第50話 襲 撃

 ヒロの傷もかなり癒えてきた。

 イオの治癒術の効果はオリオンも今まで見た術師の使う者のレベルを凌駕すると驚いていた。


 カルディアの一度失った腕を再生させた事も、あんな野外でそれも短時間では考えられないということであった。


 ヒロは大事を取ってカルディアの馬に同乗し、ヒロの馬にはアウラが乗る事になった。彼女は上手に馬を操っている。


「師匠はどうしてヒロの事をワザワザ男の子として育てたんだろう?女の子のアサシンだって珍しくないのに……」カルディアは馬の手綱を操る。彼女の腰に手を回し後ろに座るヒロの存在に少し緊張している。それにしても背中にあたる柔らかい胸は自分の物より大きいのではと溜め息をつく。


「そうだな。俺は里の皆と会うことも無かったし、子供達と遊んだ記憶もない。それに……、爺に拾われる以前の記憶も無いんだ……」寂しそうに空を見上げる。


「僕も少し疑問があるんだが、どうしてその君の養父は君の術式を封印していたのだろうか?それとヒロの使うその術式は正直いうと僕達が日頃術式と言っている物とは全く次元の違う物のような気がする」オリオンはその力をたりにして、彼女への畏怖を感じてしまったのだ。今は一時でもヒロに対してそんな感情を持ってしまった自分の事を恥ずかしく感じている。

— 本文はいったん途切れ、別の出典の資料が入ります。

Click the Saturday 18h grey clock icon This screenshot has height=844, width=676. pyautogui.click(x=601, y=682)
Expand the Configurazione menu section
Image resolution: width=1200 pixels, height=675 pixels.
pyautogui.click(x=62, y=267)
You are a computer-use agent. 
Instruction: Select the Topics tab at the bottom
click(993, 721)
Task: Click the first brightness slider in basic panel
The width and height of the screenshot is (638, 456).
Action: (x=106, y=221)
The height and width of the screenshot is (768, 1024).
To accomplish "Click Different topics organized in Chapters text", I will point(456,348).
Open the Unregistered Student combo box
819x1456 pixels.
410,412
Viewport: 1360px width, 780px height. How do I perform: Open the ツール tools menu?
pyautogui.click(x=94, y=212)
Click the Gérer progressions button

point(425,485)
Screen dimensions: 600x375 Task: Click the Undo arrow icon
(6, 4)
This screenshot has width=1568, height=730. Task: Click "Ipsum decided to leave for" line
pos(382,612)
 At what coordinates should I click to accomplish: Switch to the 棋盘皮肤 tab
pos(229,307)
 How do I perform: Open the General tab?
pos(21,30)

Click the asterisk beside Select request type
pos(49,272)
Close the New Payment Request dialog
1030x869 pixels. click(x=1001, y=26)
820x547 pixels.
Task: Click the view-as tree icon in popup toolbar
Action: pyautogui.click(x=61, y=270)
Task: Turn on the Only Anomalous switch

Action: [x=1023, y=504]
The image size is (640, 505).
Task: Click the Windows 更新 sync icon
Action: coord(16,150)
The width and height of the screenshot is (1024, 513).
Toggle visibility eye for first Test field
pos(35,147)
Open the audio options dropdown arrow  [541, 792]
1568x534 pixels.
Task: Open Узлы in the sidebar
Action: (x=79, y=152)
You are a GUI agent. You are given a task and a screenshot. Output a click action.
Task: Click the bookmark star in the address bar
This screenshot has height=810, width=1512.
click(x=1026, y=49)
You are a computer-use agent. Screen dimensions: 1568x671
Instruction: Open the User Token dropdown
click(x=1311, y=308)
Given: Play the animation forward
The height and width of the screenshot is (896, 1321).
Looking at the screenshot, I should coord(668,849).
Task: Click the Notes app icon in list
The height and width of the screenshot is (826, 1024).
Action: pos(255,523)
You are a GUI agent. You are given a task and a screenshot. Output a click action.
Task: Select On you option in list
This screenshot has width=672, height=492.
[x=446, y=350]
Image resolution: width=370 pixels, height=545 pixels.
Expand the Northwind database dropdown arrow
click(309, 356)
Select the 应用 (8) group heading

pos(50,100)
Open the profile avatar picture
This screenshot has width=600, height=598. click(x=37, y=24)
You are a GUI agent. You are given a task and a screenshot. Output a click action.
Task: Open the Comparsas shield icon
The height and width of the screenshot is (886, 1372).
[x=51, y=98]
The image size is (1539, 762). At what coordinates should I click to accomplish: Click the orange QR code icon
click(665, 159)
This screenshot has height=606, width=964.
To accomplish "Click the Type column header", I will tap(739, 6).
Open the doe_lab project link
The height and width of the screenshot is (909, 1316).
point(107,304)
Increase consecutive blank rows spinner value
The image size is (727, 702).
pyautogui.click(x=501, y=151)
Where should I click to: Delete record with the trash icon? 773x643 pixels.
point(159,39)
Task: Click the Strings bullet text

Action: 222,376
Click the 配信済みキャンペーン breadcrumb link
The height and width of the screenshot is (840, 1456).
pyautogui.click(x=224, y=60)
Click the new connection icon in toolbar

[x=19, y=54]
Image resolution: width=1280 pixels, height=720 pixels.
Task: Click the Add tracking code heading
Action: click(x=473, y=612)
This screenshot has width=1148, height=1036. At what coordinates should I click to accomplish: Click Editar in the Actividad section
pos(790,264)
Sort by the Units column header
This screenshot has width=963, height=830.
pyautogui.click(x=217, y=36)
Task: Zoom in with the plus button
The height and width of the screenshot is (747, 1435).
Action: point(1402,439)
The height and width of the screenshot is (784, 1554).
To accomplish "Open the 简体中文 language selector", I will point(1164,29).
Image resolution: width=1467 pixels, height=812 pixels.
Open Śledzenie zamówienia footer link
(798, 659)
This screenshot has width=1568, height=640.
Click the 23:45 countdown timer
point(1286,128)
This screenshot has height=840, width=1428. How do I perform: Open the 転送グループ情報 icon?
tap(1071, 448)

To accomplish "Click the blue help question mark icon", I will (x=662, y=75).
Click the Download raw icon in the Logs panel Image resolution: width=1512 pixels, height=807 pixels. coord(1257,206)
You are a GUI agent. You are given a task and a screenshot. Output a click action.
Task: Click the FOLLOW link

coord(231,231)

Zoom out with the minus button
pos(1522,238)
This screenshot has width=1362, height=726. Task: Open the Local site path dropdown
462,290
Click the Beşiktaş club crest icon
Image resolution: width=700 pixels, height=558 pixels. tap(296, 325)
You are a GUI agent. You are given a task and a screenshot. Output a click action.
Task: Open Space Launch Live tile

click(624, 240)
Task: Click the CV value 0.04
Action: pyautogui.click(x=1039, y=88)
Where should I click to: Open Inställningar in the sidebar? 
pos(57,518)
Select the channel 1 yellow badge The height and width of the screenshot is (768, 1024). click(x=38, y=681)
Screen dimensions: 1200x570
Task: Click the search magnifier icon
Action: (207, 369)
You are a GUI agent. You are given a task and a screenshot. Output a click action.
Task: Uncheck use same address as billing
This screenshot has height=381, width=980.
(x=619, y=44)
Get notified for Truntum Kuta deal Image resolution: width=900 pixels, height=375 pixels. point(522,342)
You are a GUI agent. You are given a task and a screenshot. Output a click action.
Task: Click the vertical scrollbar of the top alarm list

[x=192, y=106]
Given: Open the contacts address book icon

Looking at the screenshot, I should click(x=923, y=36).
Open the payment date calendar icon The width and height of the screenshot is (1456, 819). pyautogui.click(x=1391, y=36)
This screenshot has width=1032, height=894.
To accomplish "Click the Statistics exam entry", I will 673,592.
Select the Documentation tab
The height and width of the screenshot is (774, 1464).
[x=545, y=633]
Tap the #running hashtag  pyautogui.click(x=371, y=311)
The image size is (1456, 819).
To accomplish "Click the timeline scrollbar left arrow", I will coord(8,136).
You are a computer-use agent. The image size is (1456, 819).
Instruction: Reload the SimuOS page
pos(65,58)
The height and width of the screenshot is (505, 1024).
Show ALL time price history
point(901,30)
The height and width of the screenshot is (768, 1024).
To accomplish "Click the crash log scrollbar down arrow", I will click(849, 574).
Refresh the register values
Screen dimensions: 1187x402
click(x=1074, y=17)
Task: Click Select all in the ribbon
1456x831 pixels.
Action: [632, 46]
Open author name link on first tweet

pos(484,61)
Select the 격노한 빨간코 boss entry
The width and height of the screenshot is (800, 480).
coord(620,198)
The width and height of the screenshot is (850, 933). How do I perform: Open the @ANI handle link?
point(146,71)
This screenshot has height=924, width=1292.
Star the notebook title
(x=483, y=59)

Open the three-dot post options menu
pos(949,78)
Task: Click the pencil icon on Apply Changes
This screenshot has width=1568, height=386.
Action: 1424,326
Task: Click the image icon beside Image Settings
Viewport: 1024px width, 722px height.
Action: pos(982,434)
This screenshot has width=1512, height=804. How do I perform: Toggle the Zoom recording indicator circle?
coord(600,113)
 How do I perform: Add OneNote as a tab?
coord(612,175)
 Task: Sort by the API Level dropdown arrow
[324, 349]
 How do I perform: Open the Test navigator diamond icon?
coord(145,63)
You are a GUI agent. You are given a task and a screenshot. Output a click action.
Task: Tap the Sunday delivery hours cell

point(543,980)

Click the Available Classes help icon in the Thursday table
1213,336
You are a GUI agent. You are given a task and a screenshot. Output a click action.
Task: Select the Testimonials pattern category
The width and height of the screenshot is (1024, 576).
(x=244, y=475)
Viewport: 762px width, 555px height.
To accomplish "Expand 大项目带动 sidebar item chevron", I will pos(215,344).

「そうなんだよな。そんな事をしなければカルディアに剣術以外で負ける事なかったのになぁ」里での訓練ではいつもカルディアに負け悔しくて夜通し泣いた日も珍しく無かった。もし、あの頃に自分が術式を使えたなら、もっと色々な事を出きるようになっていたかもしれない。


「嫌な言い方かもしれないが……、人に会わせず、性別を偽り、術式を封印した。それは自分の所からヒロが逃げないようにしていたのではと僕は感じる」オリオンのその言葉を聞いて一瞬耳を疑った。


「そ、そんな……」ヒロはネーレイウスとの生活に疑問を抱いた事などなかった。むしろ身寄りの無い自分をずっと育ててくれた事を感謝していたくらいである。


「そういえば、ヒロ達の住んでいた場所も凄い密林で入る事も出る事もなかなか難しい場所だったよね」彼女も初めの頃に弟子入りしようと行った時は、何度も道に迷ってしまい出直した事を思い出していた。


「そうまでして、ヒロを里の者と引き離す意味が解らない」オリオンは真剣な顔をして前を真っ直ぐ見ている。


「それは爺が皆から村八分にされていたから……」ずっとそう思っていた。


「いいえ、師匠は里では英雄だったわよ。変わり者ではあったけれど、私が師匠に弟子入りしたって話をしたら、訓練所の師範にまで羨ましいがられたんだもの」里の者と話をする事のなかったヒロにとって、それは初めて聞く話であった。


 会話を続けているうちに、遠くにに大きな城壁が見えてきた。それは今までヒロ達が見てきたブランドーなどの街が比にならないほどの光景であった。


「あれが僕の故郷、アテナイだ」オリオンが指差した。

 

 しばらくすると前方から鎧に覆面姿の男達が馬に乗って近づいてきた。それは誰の目から見ても好意的な存在には見えなかった。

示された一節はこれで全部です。